The expected output is every entry below, exact in every character.

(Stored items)
[Start of section]

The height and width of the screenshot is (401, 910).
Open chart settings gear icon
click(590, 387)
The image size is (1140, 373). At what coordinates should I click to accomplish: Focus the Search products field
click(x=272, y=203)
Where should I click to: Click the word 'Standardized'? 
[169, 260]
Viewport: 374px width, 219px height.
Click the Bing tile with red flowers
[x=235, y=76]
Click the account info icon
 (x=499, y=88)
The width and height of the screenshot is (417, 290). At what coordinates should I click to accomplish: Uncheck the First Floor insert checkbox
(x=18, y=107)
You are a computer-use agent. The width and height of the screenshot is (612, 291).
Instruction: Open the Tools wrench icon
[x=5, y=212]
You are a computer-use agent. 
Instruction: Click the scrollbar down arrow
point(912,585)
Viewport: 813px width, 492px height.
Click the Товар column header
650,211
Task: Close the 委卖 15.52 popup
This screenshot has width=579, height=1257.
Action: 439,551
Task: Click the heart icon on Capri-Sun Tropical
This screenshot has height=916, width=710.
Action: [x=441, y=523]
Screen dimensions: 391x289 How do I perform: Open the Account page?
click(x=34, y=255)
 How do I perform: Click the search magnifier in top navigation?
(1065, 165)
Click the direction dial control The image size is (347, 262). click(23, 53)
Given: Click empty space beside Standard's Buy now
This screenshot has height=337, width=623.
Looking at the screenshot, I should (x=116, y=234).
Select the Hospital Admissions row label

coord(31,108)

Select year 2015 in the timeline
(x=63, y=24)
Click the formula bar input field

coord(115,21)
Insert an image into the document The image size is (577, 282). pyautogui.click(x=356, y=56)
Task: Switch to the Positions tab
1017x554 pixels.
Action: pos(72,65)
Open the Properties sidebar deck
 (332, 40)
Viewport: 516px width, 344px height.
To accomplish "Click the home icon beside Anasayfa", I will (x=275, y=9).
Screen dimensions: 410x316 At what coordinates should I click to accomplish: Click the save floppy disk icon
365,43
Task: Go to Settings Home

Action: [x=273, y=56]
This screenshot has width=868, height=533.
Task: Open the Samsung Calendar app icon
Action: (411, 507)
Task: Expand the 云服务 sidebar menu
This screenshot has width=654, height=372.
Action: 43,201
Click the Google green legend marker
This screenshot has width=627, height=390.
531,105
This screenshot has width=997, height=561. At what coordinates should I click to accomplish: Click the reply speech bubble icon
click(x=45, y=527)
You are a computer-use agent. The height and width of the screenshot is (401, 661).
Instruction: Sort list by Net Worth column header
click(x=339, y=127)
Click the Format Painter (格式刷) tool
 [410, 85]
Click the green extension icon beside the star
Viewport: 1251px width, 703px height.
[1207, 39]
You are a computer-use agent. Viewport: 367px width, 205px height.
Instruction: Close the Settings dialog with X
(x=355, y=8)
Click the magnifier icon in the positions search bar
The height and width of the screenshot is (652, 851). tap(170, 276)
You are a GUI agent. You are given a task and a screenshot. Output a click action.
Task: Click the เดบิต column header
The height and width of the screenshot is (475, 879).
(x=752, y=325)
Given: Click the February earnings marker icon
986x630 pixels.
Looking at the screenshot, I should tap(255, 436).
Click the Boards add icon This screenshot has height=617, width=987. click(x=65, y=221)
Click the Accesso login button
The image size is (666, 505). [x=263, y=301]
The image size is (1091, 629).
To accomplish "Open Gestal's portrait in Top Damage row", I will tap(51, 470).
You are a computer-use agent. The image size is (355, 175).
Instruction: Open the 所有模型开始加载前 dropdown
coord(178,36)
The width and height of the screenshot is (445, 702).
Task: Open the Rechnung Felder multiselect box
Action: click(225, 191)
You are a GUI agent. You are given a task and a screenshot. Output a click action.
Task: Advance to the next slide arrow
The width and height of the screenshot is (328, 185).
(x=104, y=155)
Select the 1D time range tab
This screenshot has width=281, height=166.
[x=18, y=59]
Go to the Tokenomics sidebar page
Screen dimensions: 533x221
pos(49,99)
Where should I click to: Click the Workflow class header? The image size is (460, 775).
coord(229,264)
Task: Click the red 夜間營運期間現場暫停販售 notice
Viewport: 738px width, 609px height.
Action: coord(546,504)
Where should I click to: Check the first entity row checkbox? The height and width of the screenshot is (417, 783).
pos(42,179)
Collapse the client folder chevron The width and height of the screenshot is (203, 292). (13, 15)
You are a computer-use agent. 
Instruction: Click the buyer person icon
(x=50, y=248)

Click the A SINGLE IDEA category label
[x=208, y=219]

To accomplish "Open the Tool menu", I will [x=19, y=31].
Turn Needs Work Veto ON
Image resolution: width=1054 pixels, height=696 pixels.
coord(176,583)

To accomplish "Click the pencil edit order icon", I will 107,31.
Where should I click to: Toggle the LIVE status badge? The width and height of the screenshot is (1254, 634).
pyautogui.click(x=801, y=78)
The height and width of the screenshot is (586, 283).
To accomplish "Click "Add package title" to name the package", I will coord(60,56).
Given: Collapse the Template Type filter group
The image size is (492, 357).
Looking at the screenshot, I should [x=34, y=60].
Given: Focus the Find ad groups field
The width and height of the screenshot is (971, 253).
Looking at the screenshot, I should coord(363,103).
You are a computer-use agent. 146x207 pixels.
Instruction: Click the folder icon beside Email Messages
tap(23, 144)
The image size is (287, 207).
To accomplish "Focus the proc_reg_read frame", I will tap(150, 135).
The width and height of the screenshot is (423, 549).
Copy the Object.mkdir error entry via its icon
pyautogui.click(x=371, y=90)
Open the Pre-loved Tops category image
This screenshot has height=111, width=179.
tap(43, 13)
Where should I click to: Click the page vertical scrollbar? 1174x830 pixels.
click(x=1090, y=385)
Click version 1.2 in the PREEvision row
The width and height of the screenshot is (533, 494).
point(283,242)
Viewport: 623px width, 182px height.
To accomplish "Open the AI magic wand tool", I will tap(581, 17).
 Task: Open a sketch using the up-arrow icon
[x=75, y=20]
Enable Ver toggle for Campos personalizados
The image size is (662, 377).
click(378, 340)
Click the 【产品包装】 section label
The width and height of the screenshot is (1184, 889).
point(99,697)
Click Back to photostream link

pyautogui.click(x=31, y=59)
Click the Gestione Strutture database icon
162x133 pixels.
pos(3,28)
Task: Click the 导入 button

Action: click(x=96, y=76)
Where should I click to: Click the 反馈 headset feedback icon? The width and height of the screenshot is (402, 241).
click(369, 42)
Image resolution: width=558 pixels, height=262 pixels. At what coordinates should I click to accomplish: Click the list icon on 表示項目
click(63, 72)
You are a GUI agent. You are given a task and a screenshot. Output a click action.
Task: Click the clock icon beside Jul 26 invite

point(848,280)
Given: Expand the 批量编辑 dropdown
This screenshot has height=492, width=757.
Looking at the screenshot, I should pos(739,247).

[End of section]

• Solution for this problem:
The height and width of the screenshot is (401, 910).
Open chart settings gear icon
click(590, 387)
The image size is (1140, 373). At what coordinates should I click to accomplish: Focus the Search products field
click(x=272, y=203)
Where should I click to: Click the word 'Standardized'? 
[169, 260]
Viewport: 374px width, 219px height.
Click the Bing tile with red flowers
[x=235, y=76]
Click the account info icon
 (x=499, y=88)
The width and height of the screenshot is (417, 290). At what coordinates should I click to accomplish: Uncheck the First Floor insert checkbox
(x=18, y=107)
You are a computer-use agent. The width and height of the screenshot is (612, 291).
Instruction: Open the Tools wrench icon
[x=5, y=212]
You are a computer-use agent. 
Instruction: Click the scrollbar down arrow
point(912,585)
Viewport: 813px width, 492px height.
Click the Товар column header
650,211
Task: Close the 委卖 15.52 popup
This screenshot has width=579, height=1257.
Action: 439,551
Task: Click the heart icon on Capri-Sun Tropical
This screenshot has height=916, width=710.
Action: [x=441, y=523]
Screen dimensions: 391x289 How do I perform: Open the Account page?
click(x=34, y=255)
 How do I perform: Click the search magnifier in top navigation?
(1065, 165)
Click the direction dial control The image size is (347, 262). click(23, 53)
Given: Click empty space beside Standard's Buy now
This screenshot has height=337, width=623.
Looking at the screenshot, I should (x=116, y=234).
Select the Hospital Admissions row label

coord(31,108)

Select year 2015 in the timeline
(x=63, y=24)
Click the formula bar input field

coord(115,21)
Insert an image into the document The image size is (577, 282). pyautogui.click(x=356, y=56)
Task: Switch to the Positions tab
1017x554 pixels.
Action: pos(72,65)
Open the Properties sidebar deck
 (332, 40)
Viewport: 516px width, 344px height.
To accomplish "Click the home icon beside Anasayfa", I will (x=275, y=9).
Screen dimensions: 410x316 At what coordinates should I click to accomplish: Click the save floppy disk icon
365,43
Task: Go to Settings Home

Action: [x=273, y=56]
This screenshot has width=868, height=533.
Task: Open the Samsung Calendar app icon
Action: (411, 507)
Task: Expand the 云服务 sidebar menu
This screenshot has width=654, height=372.
Action: 43,201
Click the Google green legend marker
This screenshot has width=627, height=390.
531,105
This screenshot has width=997, height=561. At what coordinates should I click to accomplish: Click the reply speech bubble icon
click(x=45, y=527)
You are a computer-use agent. The height and width of the screenshot is (401, 661).
Instruction: Sort list by Net Worth column header
click(x=339, y=127)
Click the Format Painter (格式刷) tool
 [410, 85]
Click the green extension icon beside the star
Viewport: 1251px width, 703px height.
[1207, 39]
You are a computer-use agent. Viewport: 367px width, 205px height.
Instruction: Close the Settings dialog with X
(x=355, y=8)
Click the magnifier icon in the positions search bar
The height and width of the screenshot is (652, 851). tap(170, 276)
You are a GUI agent. You are given a task and a screenshot. Output a click action.
Task: Click the เดบิต column header
The height and width of the screenshot is (475, 879).
(x=752, y=325)
Given: Click the February earnings marker icon
986x630 pixels.
Looking at the screenshot, I should tap(255, 436).
Click the Boards add icon This screenshot has height=617, width=987. click(x=65, y=221)
Click the Accesso login button
The image size is (666, 505). [x=263, y=301]
The image size is (1091, 629).
To accomplish "Open Gestal's portrait in Top Damage row", I will tap(51, 470).
You are a computer-use agent. The image size is (355, 175).
Instruction: Open the 所有模型开始加载前 dropdown
coord(178,36)
The width and height of the screenshot is (445, 702).
Task: Open the Rechnung Felder multiselect box
Action: click(225, 191)
You are a GUI agent. You are given a task and a screenshot. Output a click action.
Task: Advance to the next slide arrow
The width and height of the screenshot is (328, 185).
(x=104, y=155)
Select the 1D time range tab
This screenshot has width=281, height=166.
[x=18, y=59]
Go to the Tokenomics sidebar page
Screen dimensions: 533x221
pos(49,99)
Where should I click to: Click the Workflow class header? The image size is (460, 775).
coord(229,264)
Task: Click the red 夜間營運期間現場暫停販售 notice
Viewport: 738px width, 609px height.
Action: coord(546,504)
Where should I click to: Check the first entity row checkbox? The height and width of the screenshot is (417, 783).
pos(42,179)
Collapse the client folder chevron The width and height of the screenshot is (203, 292). (13, 15)
You are a computer-use agent. 
Instruction: Click the buyer person icon
(x=50, y=248)

Click the A SINGLE IDEA category label
[x=208, y=219]

To accomplish "Open the Tool menu", I will [x=19, y=31].
Turn Needs Work Veto ON
Image resolution: width=1054 pixels, height=696 pixels.
coord(176,583)

To accomplish "Click the pencil edit order icon", I will 107,31.
Where should I click to: Toggle the LIVE status badge? The width and height of the screenshot is (1254, 634).
pyautogui.click(x=801, y=78)
The height and width of the screenshot is (586, 283).
To accomplish "Click "Add package title" to name the package", I will coord(60,56).
Given: Collapse the Template Type filter group
The image size is (492, 357).
Looking at the screenshot, I should [x=34, y=60].
Given: Focus the Find ad groups field
The width and height of the screenshot is (971, 253).
Looking at the screenshot, I should coord(363,103).
You are a computer-use agent. 146x207 pixels.
Instruction: Click the folder icon beside Email Messages
tap(23, 144)
The image size is (287, 207).
To accomplish "Focus the proc_reg_read frame", I will tap(150, 135).
The width and height of the screenshot is (423, 549).
Copy the Object.mkdir error entry via its icon
pyautogui.click(x=371, y=90)
Open the Pre-loved Tops category image
This screenshot has height=111, width=179.
tap(43, 13)
Where should I click to: Click the page vertical scrollbar? 1174x830 pixels.
click(x=1090, y=385)
Click version 1.2 in the PREEvision row
The width and height of the screenshot is (533, 494).
point(283,242)
Viewport: 623px width, 182px height.
To accomplish "Open the AI magic wand tool", I will tap(581, 17).
 Task: Open a sketch using the up-arrow icon
[x=75, y=20]
Enable Ver toggle for Campos personalizados
The image size is (662, 377).
click(378, 340)
Click the 【产品包装】 section label
The width and height of the screenshot is (1184, 889).
point(99,697)
Click Back to photostream link

pyautogui.click(x=31, y=59)
Click the Gestione Strutture database icon
162x133 pixels.
pos(3,28)
Task: Click the 导入 button

Action: click(x=96, y=76)
Where should I click to: Click the 反馈 headset feedback icon? The width and height of the screenshot is (402, 241).
click(369, 42)
Image resolution: width=558 pixels, height=262 pixels. At what coordinates should I click to accomplish: Click the list icon on 表示項目
click(63, 72)
You are a GUI agent. You are given a task and a screenshot. Output a click action.
Task: Click the clock icon beside Jul 26 invite

point(848,280)
Given: Expand the 批量编辑 dropdown
This screenshot has height=492, width=757.
Looking at the screenshot, I should pos(739,247).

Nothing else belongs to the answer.